Family: Donald Driver's dad beaten by Houston police after dispute
The father of Green Bay Packers wide receiver Donald Driver was beaten by Houston, Texas, police officers as they arrested him for outstanding traffic warrants, Driver's family members claimed Wednesday.
As they beat him and forced him to swallow something, the officers told Marvin Driver Jr. he was "going to see Jesus," according to relatives and community activist Quanell Evans, who identified himself as Quanell X.
"Mr. Marvin Driver Jr. is now at Hermann Hospital in ICU where he can't even speak," relatives said in a statement. "Doctors say there is some bleeding on his brain from blunt force trauma."
Police said Driver was arrested for outstanding traffic warrants and was found to be "unresponsive" upon his arrival at jail. Paramedics transported him to the hospital, they said. The Houston Police Department said in a written statement it takes the assault allegations "very seriously, and will begin a thorough investigation into the matter."
The two officers involved remain on duty pending further investigation, police said. However, relatives and Evans called for the officers involved to be suspended or placed on administrative leave until the investigation is complete.
The incident began late Sunday when Driver was dropping his brother, Winston Driver, off after the two had moved furniture, family members said.
Officers stopped Marvin Driver Jr. in front of his mother's home, relatives said. An argument took place between police and Driver's family, as well as between Driver and officers over the language police were using, according to the written statement issued by family members.
Police told relatives Driver was being taken to jail for the outstanding warrants, relatives said. "Later, the family found out he never made it to the jail," the statement said.
Relatives at first alleged Driver was picked up several blocks away by paramedics and that he was lying bloody and unconscious in the street. However, Evans told reporters Wednesday afternoon he had spoken to paramedics, and they had told him they had picked Driver up at the jail, and that he was injured, semiconscious and unresponsive when they arrived.
Houston Fire Department spokesman Omero Longoria told CNN Driver was picked up at a police substation and taken to the hospital. He said he did not know when Driver arrived at the jail or what his condition was when paramedics arrived.

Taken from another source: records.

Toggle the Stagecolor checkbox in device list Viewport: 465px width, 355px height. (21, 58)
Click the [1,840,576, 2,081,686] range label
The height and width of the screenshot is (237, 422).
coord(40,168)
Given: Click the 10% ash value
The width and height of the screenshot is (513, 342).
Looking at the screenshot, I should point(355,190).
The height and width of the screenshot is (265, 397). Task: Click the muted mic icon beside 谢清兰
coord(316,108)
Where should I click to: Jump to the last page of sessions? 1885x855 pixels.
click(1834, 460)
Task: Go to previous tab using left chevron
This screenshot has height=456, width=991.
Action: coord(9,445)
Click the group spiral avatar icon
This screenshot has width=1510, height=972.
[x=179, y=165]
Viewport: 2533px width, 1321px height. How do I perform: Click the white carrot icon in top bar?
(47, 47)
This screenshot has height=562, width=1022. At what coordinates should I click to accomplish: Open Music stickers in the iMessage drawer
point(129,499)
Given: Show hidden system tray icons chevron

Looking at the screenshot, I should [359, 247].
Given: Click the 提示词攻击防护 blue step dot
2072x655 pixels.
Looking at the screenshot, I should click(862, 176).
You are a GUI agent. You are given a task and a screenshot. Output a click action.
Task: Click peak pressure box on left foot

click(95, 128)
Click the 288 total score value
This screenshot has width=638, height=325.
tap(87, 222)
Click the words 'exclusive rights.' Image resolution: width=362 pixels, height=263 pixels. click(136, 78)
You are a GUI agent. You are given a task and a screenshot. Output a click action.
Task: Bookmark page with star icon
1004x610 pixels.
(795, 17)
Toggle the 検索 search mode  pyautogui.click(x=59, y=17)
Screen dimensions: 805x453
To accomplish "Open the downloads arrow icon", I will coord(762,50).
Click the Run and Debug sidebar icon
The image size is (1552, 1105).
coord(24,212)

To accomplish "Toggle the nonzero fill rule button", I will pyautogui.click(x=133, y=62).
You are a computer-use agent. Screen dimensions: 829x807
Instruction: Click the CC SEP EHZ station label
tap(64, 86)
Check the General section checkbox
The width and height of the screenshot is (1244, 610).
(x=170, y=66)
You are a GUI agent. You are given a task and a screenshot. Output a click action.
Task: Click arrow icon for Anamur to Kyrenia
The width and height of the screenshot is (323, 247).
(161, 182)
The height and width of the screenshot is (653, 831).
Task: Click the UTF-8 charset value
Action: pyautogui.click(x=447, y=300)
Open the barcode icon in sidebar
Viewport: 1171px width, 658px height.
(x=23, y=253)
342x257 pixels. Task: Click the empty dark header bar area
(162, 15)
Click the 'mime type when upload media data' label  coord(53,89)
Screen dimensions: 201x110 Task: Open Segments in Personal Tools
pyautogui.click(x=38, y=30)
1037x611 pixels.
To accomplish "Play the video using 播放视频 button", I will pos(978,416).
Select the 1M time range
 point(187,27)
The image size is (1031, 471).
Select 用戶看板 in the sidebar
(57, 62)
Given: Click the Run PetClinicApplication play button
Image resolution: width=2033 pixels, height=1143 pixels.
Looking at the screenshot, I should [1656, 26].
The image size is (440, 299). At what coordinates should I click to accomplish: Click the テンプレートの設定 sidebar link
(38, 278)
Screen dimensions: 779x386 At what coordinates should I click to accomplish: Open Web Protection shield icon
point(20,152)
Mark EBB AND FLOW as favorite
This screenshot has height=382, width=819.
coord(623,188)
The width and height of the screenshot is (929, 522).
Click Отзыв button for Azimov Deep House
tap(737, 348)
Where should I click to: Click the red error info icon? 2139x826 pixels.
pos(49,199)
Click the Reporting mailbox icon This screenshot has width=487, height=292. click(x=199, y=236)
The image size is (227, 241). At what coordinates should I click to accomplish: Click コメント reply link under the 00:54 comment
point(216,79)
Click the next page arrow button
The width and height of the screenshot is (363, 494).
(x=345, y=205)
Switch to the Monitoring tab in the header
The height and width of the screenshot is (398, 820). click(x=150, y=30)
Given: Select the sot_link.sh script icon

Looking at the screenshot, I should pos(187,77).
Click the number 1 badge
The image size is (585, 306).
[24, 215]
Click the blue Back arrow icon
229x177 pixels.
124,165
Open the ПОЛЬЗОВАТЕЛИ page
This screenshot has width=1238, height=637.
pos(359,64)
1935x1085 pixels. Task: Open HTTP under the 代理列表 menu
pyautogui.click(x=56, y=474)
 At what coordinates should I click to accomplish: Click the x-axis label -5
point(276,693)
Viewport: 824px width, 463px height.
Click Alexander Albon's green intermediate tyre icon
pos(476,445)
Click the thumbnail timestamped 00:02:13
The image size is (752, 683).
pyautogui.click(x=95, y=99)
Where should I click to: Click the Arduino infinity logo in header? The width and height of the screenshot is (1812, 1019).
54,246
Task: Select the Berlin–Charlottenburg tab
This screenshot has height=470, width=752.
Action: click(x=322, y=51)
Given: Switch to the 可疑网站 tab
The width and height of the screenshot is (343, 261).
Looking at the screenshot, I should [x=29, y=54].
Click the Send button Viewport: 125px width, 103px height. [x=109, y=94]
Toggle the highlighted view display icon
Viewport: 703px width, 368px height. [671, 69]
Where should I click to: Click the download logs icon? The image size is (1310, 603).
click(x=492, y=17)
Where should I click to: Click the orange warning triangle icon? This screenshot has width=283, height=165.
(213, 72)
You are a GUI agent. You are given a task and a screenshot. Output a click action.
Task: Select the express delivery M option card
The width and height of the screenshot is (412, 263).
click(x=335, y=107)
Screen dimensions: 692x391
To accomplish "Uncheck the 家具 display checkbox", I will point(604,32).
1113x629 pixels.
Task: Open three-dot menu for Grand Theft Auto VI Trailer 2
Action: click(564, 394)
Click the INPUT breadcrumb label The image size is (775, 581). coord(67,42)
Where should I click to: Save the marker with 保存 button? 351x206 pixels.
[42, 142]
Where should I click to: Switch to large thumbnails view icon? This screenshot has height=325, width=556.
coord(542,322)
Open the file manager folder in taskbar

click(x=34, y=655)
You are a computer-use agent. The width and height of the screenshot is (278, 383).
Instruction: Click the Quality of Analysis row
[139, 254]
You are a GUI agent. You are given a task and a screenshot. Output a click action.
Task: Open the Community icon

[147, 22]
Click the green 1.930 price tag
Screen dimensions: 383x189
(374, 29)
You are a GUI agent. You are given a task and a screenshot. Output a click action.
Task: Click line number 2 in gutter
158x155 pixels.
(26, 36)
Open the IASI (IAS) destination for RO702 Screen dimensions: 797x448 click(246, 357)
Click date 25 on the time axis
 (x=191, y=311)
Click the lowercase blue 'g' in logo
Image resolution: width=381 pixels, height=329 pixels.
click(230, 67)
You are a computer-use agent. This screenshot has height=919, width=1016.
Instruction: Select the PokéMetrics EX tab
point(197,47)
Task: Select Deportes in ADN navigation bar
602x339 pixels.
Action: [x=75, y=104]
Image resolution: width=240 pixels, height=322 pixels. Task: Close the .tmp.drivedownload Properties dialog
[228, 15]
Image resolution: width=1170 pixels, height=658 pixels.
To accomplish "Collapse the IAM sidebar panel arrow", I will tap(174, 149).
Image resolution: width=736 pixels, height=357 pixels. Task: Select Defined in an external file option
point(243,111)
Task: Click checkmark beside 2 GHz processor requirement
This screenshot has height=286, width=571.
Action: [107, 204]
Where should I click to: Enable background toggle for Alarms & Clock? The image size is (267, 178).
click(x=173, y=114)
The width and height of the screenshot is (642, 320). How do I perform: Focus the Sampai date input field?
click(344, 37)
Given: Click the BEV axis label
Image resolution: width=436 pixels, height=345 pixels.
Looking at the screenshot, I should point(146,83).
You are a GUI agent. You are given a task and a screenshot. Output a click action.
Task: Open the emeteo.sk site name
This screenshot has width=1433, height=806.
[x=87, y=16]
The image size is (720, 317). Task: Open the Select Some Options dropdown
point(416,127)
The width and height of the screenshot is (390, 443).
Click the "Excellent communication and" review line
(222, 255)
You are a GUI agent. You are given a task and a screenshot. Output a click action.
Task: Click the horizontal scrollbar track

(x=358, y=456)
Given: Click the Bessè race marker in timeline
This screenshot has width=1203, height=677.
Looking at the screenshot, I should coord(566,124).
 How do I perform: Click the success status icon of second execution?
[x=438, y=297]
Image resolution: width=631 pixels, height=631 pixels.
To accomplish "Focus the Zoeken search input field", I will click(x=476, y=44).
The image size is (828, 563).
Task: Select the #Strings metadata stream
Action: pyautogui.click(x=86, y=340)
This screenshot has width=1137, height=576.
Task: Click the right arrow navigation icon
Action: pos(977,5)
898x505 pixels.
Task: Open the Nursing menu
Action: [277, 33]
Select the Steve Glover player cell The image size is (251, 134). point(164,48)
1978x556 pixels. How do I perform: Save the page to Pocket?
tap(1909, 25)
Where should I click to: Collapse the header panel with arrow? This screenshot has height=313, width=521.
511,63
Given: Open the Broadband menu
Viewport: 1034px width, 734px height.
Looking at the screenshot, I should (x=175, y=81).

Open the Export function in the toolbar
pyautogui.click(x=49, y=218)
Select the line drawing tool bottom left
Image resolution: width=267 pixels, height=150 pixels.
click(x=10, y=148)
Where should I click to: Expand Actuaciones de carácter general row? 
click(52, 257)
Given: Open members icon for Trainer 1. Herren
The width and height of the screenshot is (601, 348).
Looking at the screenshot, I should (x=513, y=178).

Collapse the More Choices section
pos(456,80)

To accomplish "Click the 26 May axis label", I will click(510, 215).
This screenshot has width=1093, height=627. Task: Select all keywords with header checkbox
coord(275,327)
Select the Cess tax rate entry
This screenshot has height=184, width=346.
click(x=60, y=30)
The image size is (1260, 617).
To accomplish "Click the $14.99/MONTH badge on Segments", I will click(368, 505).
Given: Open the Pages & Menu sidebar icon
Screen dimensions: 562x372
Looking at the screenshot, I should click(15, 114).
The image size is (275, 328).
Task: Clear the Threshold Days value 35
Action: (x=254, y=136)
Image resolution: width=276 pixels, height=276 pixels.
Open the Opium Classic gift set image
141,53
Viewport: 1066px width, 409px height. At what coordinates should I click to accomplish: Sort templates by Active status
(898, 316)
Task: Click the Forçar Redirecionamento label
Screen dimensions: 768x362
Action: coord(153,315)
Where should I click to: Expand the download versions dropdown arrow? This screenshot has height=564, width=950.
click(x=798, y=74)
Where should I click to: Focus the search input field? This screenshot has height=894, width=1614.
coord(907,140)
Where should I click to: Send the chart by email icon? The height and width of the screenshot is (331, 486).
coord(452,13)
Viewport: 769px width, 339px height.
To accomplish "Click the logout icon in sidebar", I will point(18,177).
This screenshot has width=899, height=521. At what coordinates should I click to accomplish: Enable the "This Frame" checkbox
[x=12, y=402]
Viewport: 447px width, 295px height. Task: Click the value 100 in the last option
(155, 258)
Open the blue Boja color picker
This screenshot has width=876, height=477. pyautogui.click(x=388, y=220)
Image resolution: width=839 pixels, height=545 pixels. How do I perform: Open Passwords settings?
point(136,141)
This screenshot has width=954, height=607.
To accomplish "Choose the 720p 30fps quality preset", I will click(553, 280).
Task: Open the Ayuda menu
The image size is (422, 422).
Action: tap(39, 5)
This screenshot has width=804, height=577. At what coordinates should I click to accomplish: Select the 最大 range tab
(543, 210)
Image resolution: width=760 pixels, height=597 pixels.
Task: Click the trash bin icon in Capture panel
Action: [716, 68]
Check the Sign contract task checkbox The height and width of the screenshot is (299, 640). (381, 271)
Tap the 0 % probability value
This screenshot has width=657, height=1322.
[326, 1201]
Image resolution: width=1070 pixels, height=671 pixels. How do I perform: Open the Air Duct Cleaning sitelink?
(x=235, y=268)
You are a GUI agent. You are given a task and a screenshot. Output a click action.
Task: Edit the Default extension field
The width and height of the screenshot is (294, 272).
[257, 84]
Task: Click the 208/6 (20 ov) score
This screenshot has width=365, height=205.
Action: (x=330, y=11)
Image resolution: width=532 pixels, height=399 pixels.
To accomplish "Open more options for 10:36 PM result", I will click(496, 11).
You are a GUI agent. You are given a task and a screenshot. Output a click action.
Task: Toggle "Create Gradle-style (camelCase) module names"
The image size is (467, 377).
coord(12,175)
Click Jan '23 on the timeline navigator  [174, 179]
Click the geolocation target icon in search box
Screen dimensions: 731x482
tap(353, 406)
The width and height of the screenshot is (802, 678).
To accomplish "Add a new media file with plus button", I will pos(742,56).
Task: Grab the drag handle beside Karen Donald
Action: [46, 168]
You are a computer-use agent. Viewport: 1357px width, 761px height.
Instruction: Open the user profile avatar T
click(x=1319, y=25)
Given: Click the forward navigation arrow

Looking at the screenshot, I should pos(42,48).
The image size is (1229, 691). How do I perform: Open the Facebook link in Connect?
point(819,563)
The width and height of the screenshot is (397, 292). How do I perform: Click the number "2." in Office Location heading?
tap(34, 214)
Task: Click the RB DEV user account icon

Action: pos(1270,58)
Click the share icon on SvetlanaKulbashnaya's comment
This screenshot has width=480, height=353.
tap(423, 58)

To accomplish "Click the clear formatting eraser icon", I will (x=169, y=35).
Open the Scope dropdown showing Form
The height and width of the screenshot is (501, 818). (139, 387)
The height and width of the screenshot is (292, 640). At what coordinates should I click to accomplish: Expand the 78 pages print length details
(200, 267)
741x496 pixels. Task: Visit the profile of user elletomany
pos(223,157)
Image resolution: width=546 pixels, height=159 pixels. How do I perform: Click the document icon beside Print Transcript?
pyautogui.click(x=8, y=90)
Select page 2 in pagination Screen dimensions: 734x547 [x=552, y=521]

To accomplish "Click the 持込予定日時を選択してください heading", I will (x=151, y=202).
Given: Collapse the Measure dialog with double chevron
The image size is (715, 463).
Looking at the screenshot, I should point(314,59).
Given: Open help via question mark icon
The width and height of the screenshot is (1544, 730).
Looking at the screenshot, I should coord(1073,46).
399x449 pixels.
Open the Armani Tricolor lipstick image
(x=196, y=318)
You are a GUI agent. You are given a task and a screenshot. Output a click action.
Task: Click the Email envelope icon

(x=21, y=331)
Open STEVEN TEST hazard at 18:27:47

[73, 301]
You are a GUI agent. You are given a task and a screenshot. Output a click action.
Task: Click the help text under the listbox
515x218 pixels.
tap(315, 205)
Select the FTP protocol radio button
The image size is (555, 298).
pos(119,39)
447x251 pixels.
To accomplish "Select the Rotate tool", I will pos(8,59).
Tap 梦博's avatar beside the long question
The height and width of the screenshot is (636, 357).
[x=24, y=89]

Evans showed reporters paper towels upon which he said Driver had written his account. On them, he said Driver wrote that the police took him behind a Valero gas station and beat him. The officers kneed Driver and elbowed him in the throat, Evans said. They also made him swallow something, he said, telling him he was "going to see Jesus" and made disparaging remarks about his family, including "one particular family member."
One officer parked his cruiser behind the station and watched the beating, the activist alleged. Evans showed reporters photographs he said depicted Driver lying a hospital bed with a tube in his mouth.
One of the officers named in the arrest report is Hispanic and has a history of harassing African-Americans, Evans said. Driver also wrote on the paper towels that he knows the officer who beat him, Evans said. Winston Driver said at the news conference that after his brother dropped him off, he saw flashing lights from the house and went back outside.
"The officer I spoke with, he was real rude," he said. "The guy was out of control, basically." He said he searched for his brother for two days, only to be told he wasn't in the system. "I got totally upset about it," he said. Nothing in the police report indicates Driver was being combative or resisting arrest, Evans said.
"It is a shame how this man was treated. This is a man that was being arrested supposedly for only having traffic warrants, and traffic warrants turned into a severe beating of this magnitude."
He said he had spoken to Donald Driver, but would not divulge details of the conversation, saying only that "he is absolutely concerned about the condition of his father."
Another of Driver's sons, Michael, told reporters, "if we can't trust these people, who can we trust? ... I think that my father was targeted for being black."